There are three reasons why reunification is probably not about to happen, and the first is that Greek-Cypriots simply don’t want it as badly as Turkish-Cypriots. The Greek-Cypriot majority has twice the average income of the Turkish-Cypriot minority, mainly because the Greeks live in a universally recognized country that belongs to the European Union. They can trade and travel everywhere.
The Turkish-Cypriots live in utter isolation, their ramshackle state recognized by no country except Turkey. And although they are a well-educated, secular population, they may already be outnumbered by the ill-educated, socially conservative immigrants who have been flowing in from Turkey. No wonder the Turkish-Cypriots voted two-to-one in favor of reunification in 2004, the last time a peace deal was attempted.
The Greek-Cypriots, by contrast, voted three-to-one against the deal — not because it was really such a bad deal, but because many of them don’t feel much need to compromise. The status quo is quite bearable, and the United Nations troops will be happy to stick around and enforce the ceasefire for another 42 years if necessary. Or so the Greek-Cypriot “no” voters seemed to believe last time.
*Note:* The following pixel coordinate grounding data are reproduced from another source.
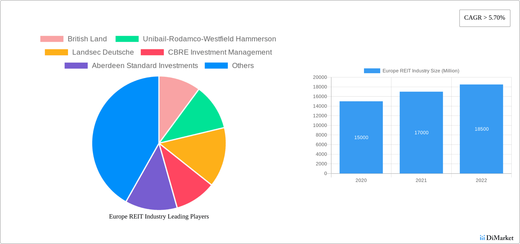Click the Aberdeen Standard Investments legend text
Screen dimensions: 520x244
(x=145, y=65)
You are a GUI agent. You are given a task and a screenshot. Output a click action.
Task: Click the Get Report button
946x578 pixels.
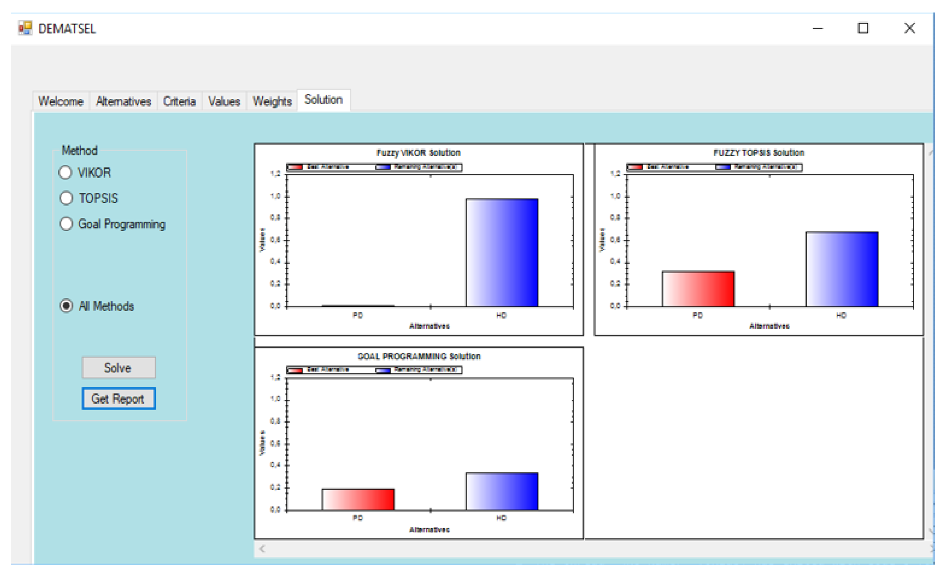click(118, 399)
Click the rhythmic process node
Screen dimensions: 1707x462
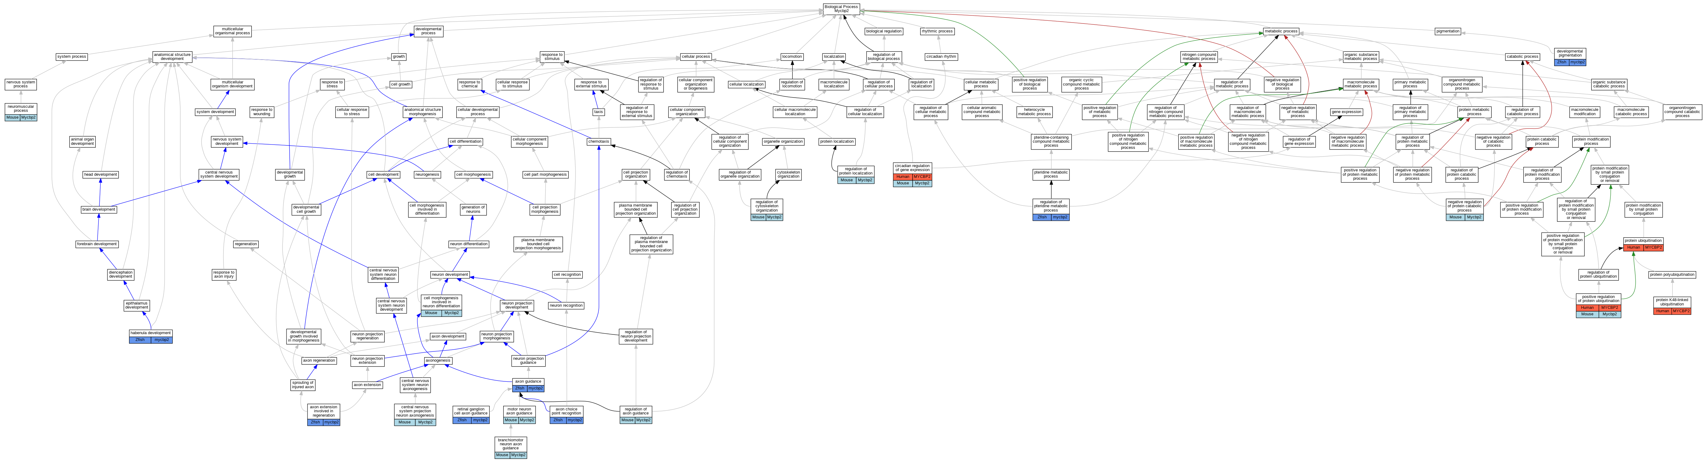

Then there is the sheer complexity of the negotiations to put the country back together again, but this time as a binational federal republic. How will the territory be divided up? (The Turkish-Cypriots hold 37 percent, but maps the two sides have tabled give them between 28.2 percent and 29.2 percent.) Will there be a “rotating” presidency, held sometimes by a Greek and sometimes by a Turk?
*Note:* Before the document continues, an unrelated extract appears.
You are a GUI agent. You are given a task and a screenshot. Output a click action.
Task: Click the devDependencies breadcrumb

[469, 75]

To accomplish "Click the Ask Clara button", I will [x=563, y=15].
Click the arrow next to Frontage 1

And above all, who will guarantee that both sides will observe the terms of the deal? This is the point at which things fell apart in 1974.
Cyprus got its independence from the British empire as a binational republic in 1960. The power-sharing constitution was guaranteed by Britain and by Greece and Turkey, the two “mother countries” of the local populations — but then there was a military coup in Greece.
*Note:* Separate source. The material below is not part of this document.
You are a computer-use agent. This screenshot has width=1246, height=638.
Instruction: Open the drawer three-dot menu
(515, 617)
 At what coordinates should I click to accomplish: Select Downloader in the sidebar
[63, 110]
The Greek military regime conspired with a local Greek-Cypriot terrorist organization called EOKA B to carry out a bloody coup in Cyprus in 1974 and unite the island with Greece. So the Turkish prime minister flew to London to beg Britain (which has military bases on the island) to carry out its duty as guarantor, stop the carnage and roll back the coup. When London refused to act, Turkey itself invaded to protect the Turkish-Cypriot minority, and the territorial division it imposed on the island in 1974 has lasted ever since.
Getting the right kind of guarantees this time is crucial to a successful deal, but it’s probably not going to happen this year.
The deal itself is ferociously complex, and the fine print certainly cannot be settled this week. With enough good will on both sides, it could be done in the next few months, but the real obstacle now is Turkish politics.
Nobody knows what Turkey’s President Recep Tayyip Erdogan really wants in Cyprus. But his one fixed goal is to change the Turkish constitution in order to turn his office into an all-powerful “executive” presidency. Like Putin’s in Russia, for example.
That is politically tricky. It takes 60 percent of the votes in Turkey’s parliament to change the constitution, and on the first reading he barely scraped through. In the final vote, he might lose. And even if Erdogan gets the change through parliament, he must then win a national referendum on the question next autumn.
So Erdogan can’t afford to back the Cyprus deal right now. It would alienate Turkish ultra-nationalists who just want to annex northern Cyprus. Maybe next year, after he has total power. But not now.
Gwynne Dyer is an independent journalist whose articles are published in 45 countries.